### What is being asked:
Rewrite the material from the line with "Where should I click to: Select" to the line with "pos(417,445)", replacing "Calligraphy pen tool" with "Brush tool" and leaving everything else unchanged.

====

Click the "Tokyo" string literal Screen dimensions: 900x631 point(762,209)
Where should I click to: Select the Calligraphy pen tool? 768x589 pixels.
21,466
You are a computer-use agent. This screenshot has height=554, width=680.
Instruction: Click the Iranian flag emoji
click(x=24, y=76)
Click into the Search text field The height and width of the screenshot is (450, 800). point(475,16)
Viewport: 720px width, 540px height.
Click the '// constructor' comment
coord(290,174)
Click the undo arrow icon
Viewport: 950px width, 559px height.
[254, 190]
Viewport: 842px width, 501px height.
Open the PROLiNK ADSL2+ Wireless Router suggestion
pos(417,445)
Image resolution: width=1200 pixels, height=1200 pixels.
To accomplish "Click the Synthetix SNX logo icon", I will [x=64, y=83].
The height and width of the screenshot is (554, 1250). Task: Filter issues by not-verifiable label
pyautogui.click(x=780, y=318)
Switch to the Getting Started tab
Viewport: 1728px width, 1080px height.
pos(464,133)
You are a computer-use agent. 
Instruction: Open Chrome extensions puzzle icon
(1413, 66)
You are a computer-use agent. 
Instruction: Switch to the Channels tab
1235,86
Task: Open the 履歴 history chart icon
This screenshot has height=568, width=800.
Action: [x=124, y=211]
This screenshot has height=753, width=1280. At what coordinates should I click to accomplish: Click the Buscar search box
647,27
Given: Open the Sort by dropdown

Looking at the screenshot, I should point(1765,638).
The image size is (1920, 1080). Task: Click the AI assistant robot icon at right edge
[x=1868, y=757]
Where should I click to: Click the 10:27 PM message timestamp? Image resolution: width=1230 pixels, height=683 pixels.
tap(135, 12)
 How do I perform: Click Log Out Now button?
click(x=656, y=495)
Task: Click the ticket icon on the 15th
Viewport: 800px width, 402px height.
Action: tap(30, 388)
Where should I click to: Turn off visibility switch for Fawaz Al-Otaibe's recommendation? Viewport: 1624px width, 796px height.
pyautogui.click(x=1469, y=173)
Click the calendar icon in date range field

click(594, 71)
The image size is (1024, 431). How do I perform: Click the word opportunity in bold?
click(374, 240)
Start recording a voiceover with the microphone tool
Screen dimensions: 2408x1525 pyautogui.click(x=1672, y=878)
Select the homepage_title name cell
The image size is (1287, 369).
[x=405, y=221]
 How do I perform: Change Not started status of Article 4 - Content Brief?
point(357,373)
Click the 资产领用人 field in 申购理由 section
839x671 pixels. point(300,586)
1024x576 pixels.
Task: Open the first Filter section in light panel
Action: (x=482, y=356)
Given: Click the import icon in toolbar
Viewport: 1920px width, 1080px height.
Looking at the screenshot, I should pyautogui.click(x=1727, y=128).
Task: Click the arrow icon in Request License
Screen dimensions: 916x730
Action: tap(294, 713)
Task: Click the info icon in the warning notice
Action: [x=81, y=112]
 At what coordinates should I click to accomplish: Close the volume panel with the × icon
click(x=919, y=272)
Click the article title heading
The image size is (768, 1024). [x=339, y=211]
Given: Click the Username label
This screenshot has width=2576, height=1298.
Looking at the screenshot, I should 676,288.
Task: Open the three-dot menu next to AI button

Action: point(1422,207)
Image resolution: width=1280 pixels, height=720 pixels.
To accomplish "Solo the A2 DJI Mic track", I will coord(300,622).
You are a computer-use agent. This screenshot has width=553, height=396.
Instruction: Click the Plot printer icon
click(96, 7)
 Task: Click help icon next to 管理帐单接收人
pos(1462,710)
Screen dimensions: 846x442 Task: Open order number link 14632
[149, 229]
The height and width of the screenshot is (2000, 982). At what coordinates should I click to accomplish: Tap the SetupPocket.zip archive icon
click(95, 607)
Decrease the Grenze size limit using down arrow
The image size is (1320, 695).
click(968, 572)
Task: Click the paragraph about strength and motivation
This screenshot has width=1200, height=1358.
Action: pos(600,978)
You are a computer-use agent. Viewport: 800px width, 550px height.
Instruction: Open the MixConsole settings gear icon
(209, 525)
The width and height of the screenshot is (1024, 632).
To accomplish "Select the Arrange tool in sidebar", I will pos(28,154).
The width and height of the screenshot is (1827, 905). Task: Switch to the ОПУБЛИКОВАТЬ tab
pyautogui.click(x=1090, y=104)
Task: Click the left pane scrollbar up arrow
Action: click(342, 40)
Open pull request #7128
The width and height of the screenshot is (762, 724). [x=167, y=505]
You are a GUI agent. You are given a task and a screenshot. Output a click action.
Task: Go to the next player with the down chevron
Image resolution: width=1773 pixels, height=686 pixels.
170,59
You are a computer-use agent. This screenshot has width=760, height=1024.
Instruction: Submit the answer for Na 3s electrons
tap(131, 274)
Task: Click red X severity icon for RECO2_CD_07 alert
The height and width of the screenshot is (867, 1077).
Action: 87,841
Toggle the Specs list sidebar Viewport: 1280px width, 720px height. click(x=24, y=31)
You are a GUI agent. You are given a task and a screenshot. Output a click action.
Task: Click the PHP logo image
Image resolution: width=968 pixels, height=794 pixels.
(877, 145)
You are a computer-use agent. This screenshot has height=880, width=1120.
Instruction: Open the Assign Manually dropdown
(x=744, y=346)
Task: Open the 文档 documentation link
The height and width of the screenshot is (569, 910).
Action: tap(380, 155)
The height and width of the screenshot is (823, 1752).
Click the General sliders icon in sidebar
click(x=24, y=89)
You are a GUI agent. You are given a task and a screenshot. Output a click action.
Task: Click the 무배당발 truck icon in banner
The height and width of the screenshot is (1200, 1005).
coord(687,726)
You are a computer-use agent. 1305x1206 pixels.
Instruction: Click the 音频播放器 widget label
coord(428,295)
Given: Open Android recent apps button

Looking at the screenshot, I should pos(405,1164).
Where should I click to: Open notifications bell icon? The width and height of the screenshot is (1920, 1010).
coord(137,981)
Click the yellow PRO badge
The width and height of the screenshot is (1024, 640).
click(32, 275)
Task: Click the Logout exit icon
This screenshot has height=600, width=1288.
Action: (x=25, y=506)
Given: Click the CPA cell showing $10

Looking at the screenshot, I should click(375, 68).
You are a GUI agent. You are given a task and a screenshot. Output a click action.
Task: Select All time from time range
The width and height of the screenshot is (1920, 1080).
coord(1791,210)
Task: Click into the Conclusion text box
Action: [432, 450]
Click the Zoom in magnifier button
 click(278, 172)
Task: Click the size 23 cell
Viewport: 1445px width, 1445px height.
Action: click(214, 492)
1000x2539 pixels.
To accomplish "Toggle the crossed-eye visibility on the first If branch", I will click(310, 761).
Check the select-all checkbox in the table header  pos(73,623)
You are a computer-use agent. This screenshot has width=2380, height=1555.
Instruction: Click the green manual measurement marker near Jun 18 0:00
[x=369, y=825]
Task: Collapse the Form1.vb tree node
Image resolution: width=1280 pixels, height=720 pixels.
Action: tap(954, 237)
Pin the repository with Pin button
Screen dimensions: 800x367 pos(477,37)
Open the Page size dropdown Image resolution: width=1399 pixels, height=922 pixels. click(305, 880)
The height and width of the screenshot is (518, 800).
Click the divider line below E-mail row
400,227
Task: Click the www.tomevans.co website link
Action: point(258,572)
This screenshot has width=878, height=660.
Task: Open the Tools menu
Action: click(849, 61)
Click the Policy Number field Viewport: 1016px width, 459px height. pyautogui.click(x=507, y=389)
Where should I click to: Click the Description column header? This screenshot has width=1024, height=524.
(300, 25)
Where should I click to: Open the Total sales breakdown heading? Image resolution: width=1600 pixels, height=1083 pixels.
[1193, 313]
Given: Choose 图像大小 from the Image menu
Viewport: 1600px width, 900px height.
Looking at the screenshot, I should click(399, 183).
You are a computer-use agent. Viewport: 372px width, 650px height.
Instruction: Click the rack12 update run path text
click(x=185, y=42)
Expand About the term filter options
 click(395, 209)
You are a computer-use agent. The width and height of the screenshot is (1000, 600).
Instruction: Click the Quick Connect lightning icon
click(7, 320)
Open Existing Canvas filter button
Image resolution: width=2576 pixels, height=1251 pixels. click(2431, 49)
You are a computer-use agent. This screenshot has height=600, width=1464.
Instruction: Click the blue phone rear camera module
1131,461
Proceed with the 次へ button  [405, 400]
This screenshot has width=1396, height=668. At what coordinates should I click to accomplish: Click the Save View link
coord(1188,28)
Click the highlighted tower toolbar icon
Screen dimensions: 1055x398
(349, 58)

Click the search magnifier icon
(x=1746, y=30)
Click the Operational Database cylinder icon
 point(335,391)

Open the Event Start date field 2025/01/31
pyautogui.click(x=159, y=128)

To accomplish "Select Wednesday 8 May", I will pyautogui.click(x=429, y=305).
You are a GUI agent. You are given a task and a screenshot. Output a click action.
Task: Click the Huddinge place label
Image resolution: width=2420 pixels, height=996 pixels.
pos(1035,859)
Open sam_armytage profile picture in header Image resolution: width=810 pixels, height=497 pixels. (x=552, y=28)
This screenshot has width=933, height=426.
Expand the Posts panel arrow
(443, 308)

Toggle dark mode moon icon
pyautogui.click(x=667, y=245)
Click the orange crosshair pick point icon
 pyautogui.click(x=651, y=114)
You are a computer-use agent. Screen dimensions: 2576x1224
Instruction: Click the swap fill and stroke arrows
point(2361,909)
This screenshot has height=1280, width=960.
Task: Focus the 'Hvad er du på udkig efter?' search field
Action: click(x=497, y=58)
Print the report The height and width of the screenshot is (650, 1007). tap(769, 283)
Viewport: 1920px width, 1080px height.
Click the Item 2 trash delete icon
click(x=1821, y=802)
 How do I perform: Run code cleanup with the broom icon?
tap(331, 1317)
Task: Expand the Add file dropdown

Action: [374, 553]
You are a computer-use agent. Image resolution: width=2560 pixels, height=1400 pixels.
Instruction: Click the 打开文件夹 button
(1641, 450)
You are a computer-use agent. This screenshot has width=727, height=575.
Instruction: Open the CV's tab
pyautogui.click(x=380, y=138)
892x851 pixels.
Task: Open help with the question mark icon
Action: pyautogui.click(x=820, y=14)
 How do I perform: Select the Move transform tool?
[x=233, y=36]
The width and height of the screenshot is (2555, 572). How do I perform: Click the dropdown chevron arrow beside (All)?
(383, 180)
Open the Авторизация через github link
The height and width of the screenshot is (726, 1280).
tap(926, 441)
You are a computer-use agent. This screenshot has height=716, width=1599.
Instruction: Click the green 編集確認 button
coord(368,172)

====

### Result of the task:
Where should I click to: Select the Brush tool? 768x589 pixels.
21,466
You are a computer-use agent. This screenshot has height=554, width=680.
Instruction: Click the Iranian flag emoji
click(x=24, y=76)
Click into the Search text field The height and width of the screenshot is (450, 800). point(475,16)
Viewport: 720px width, 540px height.
Click the '// constructor' comment
coord(290,174)
Click the undo arrow icon
Viewport: 950px width, 559px height.
[254, 190]
Viewport: 842px width, 501px height.
Open the PROLiNK ADSL2+ Wireless Router suggestion
pos(417,445)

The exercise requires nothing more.